GINOWAN, Japan (Reuters) - Thousands of Japanese gathered in sweltering heat on the southern island of Okinawa on Sunday to demand that a U.S. Marine base be moved out of the region, days ahead of a visit by President Barack Obama.

The row over the re-siting of the Futenma air base threatens to stall a realignment of the 47,000 U.S. military personnel in Japan and sour defense ties between the two countries, seen as key in a region home to a rising China and an unpredictable North Korea.

It could also prove a domestic headache for Prime Minister Yukio Hatoyama, whose support ratings have slipped since his landslide election victory in August.

"Okinawa's future is for us, the Okinawan people to decide," Ginowan mayor Yoichi Iha told a supportive crowd which spilled out of an open-air theater by the beach. "We cannot let America decide for us."

Organizers put the number of protesters at 21,000.

Under a 2006 U.S.-Japan agreement, the Futenma Marine base in the center of the city of Ginowan is set to be closed and replaced with a facility built partly on reclaimed land at Henoko, a remoter part of the island, by 2014.

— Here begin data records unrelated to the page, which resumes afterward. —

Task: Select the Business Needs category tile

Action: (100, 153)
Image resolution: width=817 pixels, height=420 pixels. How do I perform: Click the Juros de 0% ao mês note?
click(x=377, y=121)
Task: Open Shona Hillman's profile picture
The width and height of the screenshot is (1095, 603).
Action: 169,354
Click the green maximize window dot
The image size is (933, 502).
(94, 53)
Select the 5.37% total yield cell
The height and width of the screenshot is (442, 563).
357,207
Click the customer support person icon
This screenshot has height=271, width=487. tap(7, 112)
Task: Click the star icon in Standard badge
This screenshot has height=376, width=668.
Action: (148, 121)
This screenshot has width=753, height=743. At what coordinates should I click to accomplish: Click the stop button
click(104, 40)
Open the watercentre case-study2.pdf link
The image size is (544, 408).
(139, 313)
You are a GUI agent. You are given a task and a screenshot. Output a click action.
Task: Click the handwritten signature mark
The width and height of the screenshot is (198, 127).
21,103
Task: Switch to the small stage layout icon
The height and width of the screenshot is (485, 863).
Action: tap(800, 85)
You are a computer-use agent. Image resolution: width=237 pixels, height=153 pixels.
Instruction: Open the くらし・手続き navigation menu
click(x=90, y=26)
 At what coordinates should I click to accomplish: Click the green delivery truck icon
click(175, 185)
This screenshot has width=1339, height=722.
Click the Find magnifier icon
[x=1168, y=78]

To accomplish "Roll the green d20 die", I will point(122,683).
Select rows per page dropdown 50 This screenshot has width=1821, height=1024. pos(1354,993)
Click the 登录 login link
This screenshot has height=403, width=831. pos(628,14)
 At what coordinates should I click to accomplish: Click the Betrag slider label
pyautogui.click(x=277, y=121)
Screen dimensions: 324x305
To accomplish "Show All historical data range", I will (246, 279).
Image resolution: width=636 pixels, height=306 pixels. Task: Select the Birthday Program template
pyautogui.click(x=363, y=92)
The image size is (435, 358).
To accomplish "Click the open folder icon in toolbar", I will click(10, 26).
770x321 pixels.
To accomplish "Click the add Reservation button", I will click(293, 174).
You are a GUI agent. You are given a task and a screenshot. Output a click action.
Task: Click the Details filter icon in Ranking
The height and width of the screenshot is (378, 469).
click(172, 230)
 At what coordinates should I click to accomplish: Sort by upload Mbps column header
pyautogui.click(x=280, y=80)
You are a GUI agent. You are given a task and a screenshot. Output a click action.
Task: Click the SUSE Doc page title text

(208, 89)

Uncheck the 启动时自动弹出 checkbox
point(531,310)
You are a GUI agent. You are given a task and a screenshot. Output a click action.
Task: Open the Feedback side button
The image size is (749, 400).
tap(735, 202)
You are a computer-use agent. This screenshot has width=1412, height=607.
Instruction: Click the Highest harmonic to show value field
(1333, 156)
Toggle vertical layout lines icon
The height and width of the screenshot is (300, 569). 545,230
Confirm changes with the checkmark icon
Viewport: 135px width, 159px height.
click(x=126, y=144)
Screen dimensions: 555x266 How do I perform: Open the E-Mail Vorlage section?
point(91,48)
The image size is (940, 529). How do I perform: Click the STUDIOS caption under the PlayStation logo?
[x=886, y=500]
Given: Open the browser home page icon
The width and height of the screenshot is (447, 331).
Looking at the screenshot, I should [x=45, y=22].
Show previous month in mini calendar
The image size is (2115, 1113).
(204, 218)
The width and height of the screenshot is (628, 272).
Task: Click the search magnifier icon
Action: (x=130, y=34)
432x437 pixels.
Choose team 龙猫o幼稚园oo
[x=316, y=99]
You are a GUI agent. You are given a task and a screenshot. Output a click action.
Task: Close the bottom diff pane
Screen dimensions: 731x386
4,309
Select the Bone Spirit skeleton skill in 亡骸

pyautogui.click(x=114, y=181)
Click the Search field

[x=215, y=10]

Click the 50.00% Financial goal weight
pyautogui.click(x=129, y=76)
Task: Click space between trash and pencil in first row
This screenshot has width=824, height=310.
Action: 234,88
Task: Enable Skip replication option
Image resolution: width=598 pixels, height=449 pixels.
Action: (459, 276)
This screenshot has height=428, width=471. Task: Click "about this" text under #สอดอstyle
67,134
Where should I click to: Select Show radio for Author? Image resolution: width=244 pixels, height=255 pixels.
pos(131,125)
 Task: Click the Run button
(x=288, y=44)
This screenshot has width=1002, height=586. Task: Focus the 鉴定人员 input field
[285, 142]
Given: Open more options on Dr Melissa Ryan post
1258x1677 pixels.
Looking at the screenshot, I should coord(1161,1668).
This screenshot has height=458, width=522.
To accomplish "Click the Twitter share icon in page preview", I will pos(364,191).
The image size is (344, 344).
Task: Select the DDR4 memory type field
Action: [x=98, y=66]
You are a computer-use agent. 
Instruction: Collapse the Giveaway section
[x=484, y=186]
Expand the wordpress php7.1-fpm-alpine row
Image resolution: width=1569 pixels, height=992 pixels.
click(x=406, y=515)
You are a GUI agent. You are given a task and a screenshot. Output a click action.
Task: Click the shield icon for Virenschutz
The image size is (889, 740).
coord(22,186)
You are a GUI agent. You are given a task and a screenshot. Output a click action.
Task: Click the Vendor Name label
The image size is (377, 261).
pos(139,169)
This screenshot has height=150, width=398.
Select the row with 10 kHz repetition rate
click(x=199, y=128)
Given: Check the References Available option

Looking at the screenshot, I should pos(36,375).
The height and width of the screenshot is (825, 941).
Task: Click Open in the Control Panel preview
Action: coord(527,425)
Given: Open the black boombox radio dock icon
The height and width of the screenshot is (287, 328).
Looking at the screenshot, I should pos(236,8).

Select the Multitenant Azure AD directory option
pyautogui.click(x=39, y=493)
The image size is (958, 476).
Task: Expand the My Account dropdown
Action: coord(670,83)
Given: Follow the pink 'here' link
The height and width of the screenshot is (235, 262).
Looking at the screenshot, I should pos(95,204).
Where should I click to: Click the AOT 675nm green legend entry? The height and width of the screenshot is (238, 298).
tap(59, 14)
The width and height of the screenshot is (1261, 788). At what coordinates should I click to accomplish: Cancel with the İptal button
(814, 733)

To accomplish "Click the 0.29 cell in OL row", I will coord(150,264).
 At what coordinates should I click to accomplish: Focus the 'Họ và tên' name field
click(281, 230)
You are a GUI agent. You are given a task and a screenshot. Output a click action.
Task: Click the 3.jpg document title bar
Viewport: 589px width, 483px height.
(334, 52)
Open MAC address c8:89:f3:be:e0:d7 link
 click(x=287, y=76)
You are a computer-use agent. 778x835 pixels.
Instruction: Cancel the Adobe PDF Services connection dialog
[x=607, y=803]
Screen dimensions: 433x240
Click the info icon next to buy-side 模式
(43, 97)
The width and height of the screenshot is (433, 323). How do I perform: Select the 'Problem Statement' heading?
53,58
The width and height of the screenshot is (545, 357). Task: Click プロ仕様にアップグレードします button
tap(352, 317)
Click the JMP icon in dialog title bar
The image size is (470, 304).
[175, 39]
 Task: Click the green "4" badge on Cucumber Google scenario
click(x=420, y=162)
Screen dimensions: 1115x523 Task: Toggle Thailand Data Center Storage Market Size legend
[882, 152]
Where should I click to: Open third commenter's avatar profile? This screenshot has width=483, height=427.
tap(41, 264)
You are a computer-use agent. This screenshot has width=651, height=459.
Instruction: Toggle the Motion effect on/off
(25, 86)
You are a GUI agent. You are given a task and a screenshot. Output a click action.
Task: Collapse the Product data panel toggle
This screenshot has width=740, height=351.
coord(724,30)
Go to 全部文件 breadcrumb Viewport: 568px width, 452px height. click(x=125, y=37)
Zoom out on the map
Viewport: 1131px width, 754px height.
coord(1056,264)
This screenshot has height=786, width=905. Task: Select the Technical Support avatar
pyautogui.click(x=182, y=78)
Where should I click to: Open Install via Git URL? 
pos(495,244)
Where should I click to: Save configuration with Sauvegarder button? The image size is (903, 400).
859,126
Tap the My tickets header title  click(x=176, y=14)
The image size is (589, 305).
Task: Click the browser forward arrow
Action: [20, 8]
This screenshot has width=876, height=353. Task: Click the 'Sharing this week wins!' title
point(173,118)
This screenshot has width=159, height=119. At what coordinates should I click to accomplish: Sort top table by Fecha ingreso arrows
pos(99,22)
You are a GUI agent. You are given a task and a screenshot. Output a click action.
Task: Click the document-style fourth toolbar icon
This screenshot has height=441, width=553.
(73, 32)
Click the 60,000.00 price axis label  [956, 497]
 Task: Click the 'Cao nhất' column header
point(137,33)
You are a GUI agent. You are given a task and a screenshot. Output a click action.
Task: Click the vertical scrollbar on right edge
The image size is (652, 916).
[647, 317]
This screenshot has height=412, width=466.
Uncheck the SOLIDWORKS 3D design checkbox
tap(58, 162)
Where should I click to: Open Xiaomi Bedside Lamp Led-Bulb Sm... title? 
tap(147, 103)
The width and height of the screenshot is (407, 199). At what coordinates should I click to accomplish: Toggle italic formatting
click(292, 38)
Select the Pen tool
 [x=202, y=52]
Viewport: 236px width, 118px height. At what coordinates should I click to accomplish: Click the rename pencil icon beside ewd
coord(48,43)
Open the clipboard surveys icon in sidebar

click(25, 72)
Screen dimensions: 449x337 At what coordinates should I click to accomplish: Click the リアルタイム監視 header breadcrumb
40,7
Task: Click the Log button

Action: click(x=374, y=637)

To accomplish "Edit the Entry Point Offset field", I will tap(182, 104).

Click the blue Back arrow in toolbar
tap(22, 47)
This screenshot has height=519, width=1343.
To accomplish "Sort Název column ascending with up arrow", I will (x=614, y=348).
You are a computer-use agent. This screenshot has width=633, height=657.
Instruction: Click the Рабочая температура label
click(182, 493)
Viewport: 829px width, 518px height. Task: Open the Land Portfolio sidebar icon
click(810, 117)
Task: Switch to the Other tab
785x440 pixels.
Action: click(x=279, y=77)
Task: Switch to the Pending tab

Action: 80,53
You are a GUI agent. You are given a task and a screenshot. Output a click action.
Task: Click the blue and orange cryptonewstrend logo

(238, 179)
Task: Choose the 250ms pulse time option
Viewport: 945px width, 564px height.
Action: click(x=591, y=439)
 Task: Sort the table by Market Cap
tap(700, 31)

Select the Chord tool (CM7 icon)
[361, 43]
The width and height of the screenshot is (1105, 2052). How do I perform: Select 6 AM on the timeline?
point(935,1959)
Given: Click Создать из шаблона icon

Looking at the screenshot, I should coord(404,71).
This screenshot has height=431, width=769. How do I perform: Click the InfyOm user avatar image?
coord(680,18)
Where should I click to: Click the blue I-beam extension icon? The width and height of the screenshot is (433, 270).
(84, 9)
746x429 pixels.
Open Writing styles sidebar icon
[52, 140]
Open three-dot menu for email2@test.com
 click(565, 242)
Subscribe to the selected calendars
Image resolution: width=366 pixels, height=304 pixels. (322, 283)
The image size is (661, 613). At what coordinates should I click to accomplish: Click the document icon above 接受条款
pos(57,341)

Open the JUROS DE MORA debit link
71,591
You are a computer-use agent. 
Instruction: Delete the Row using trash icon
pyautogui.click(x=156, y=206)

The deal, which Washington wants to push through after years of what a military official called "painful" negotiations, is part of a wider plan to re-organize U.S. troops and reduce the burden on Okinawa by moving up to 8,000 Marines to Guam.

U.S. Defense Secretary Robert Gates has urged Japan to approve the plan ahead of Obama's visit, which is scheduled to start on November 12.  Continued...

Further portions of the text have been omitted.